Can I Get Another VA Loan Before I Sell My House?

You can use your VA loan benefit again before selling, but your remaining entitlement and occupancy rules will shape what you qualify for.

Veterans can get another VA-guaranteed home loan before selling their current house, as long as they have enough remaining entitlement and can qualify to carry both mortgage payments. Because the VA’s guarantee works like a pool that gets partially used with each active loan, the amount left in that pool determines whether a second purchase requires a down payment or can be financed at 100%.

How VA Loan Entitlement Works

Every eligible veteran or service member receives a federal guarantee — essentially a promise that the VA will reimburse the lender for a portion of the loss if the borrower defaults. This guarantee replaces the need for a traditional down payment or private mortgage insurance.1Department of Veterans Affairs (VA). VA Home Loan Guaranty Buyer’s Guide The total guarantee a veteran can access is called entitlement, and it comes in two layers.
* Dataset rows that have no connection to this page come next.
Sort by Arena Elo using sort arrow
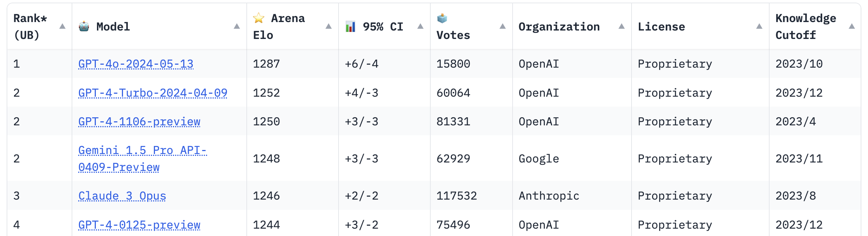 point(329,26)
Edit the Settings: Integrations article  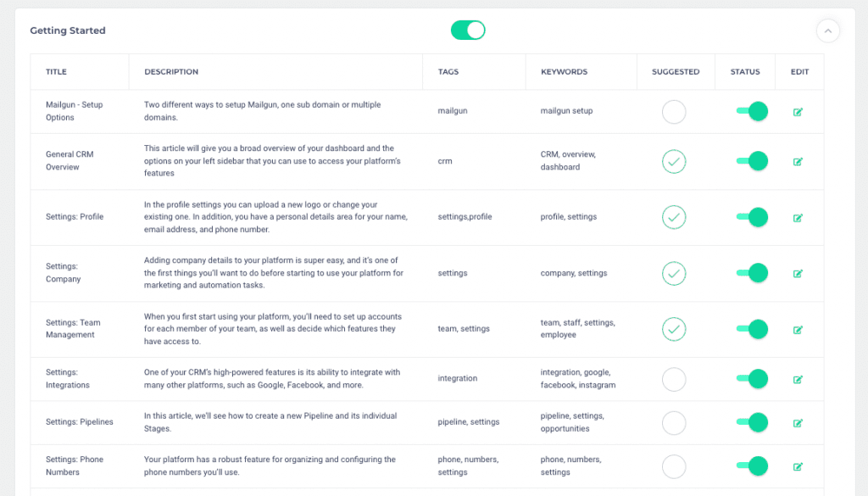point(798,379)
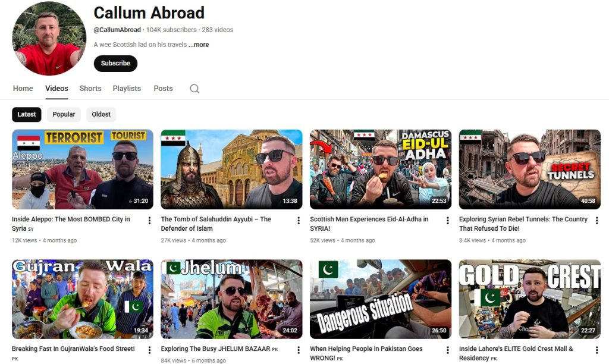Select the Popular sort filter chip
This screenshot has height=364, width=609.
click(x=64, y=114)
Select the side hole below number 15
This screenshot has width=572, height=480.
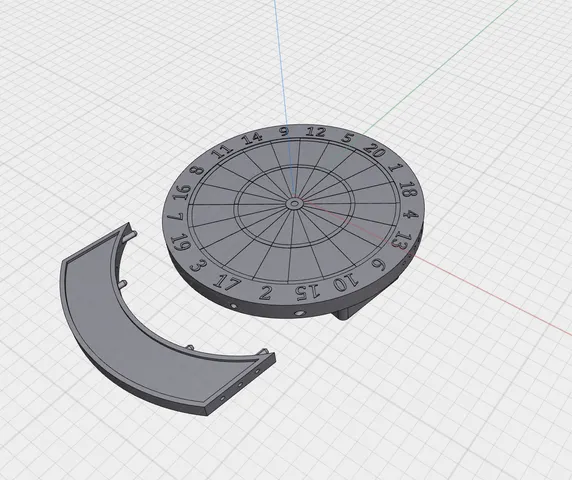[299, 313]
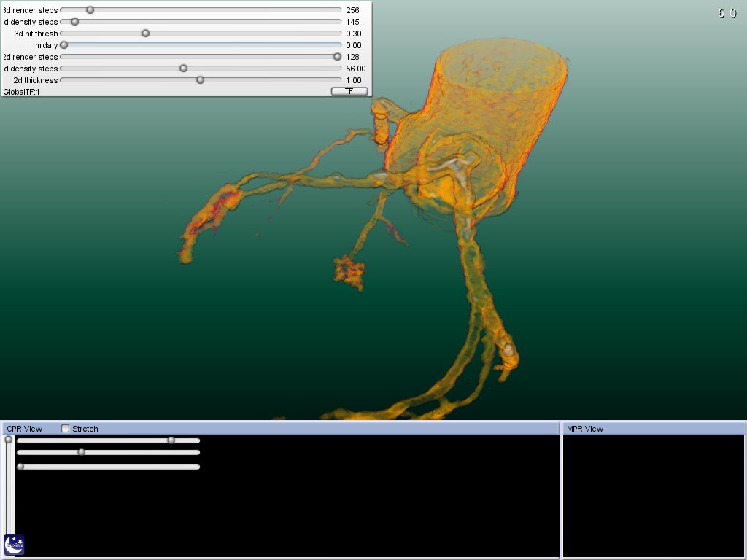Open the TF transfer function button
The width and height of the screenshot is (747, 560).
[349, 91]
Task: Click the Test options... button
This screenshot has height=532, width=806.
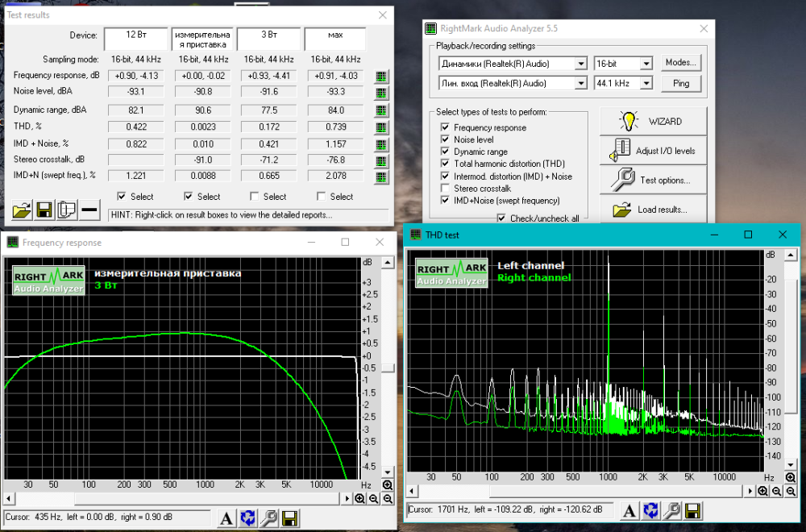Action: tap(653, 181)
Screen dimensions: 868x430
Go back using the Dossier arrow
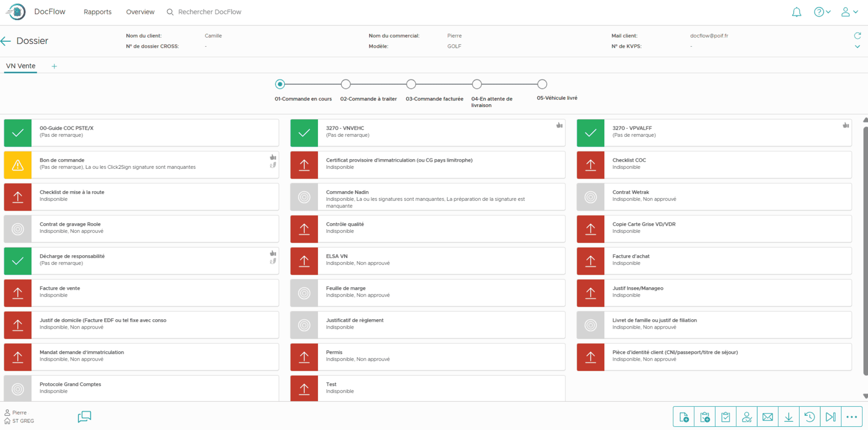pos(6,41)
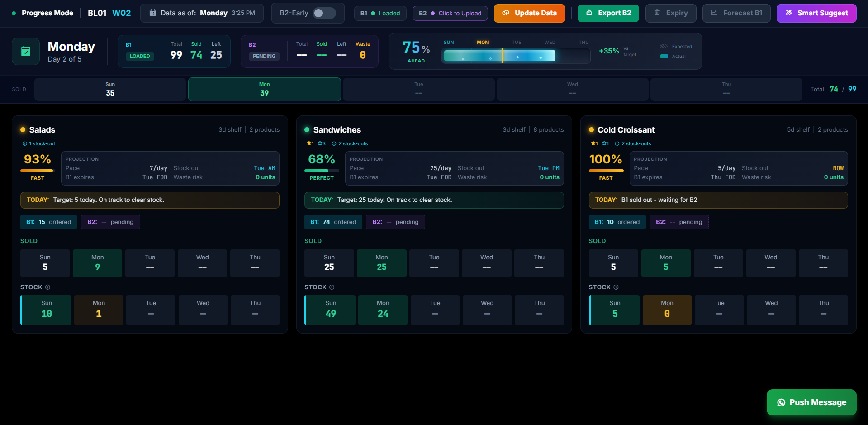868x425 pixels.
Task: Click the weekly progress bar at Mon marker
Action: click(x=502, y=56)
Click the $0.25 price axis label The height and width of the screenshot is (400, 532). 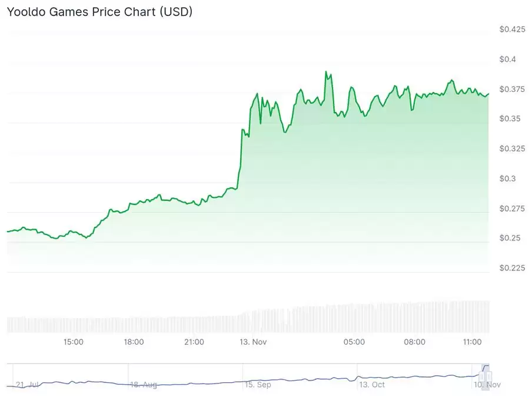(x=510, y=238)
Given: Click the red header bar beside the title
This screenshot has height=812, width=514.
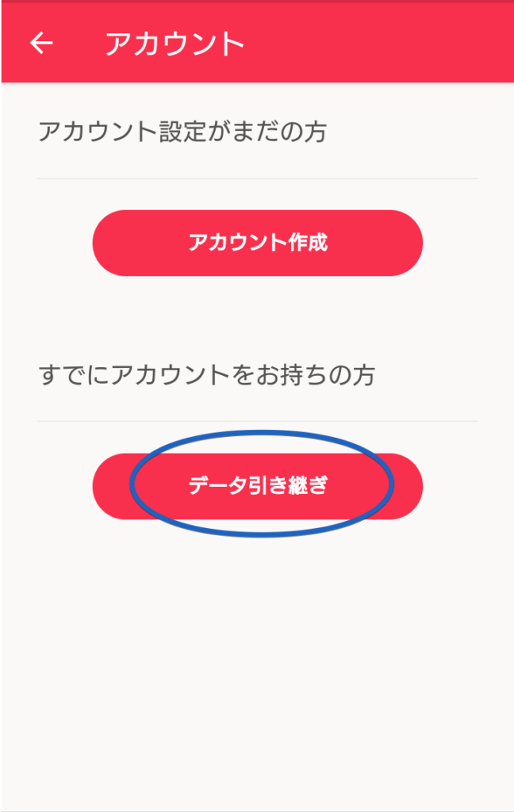Looking at the screenshot, I should [378, 43].
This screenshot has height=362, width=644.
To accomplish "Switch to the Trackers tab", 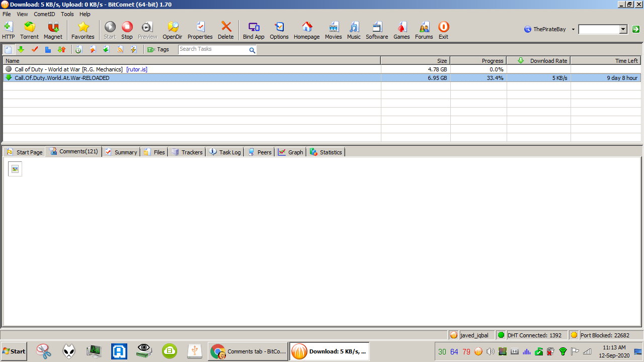I will [187, 152].
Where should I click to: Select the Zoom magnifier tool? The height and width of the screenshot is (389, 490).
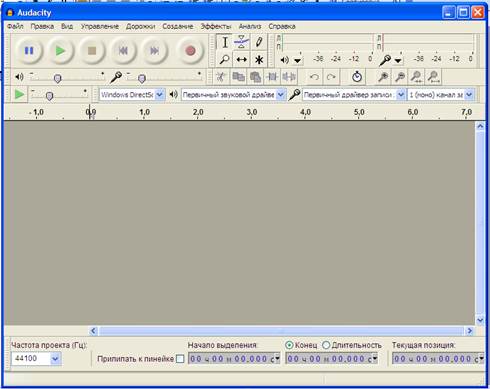coord(224,60)
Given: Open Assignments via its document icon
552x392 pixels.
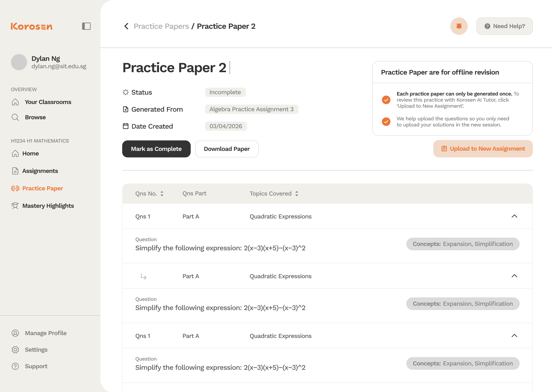Looking at the screenshot, I should point(15,171).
The first layer is basic entitlement, set at $36,000. This amount covers loans up to $144,000. Since most home purchases today exceed that threshold, a second tier — often called bonus entitlement — kicks in for larger loans. For loans above $144,000, the VA guarantees up to 25% of the loan amount.2U.S. Code. 38 USC 3703 – Basic Provisions Relating to Loan Guaranty and Insurance

Here is where the second-loan question gets important. Since 2020, veterans with full entitlement — meaning no active VA loan tying up any of their guarantee — face no loan limits at all and can finance any amount with zero down payment.3Department of Veterans Affairs. Blue Water Navy Veterans Act Frequently Asked Questions But a veteran buying a second home while still holding the first VA loan is a “covered veteran” with reduced entitlement. For covered veterans, the maximum available guarantee equals 25% of the Freddie Mac conforming loan limit, minus whatever entitlement is already committed to the first loan.2U.S. Code. 38 USC 3703 – Basic Provisions Relating to Loan Guaranty and Insurance If that remaining guarantee doesn’t cover 25% of the new purchase price, the borrower makes up the difference with a cash down payment.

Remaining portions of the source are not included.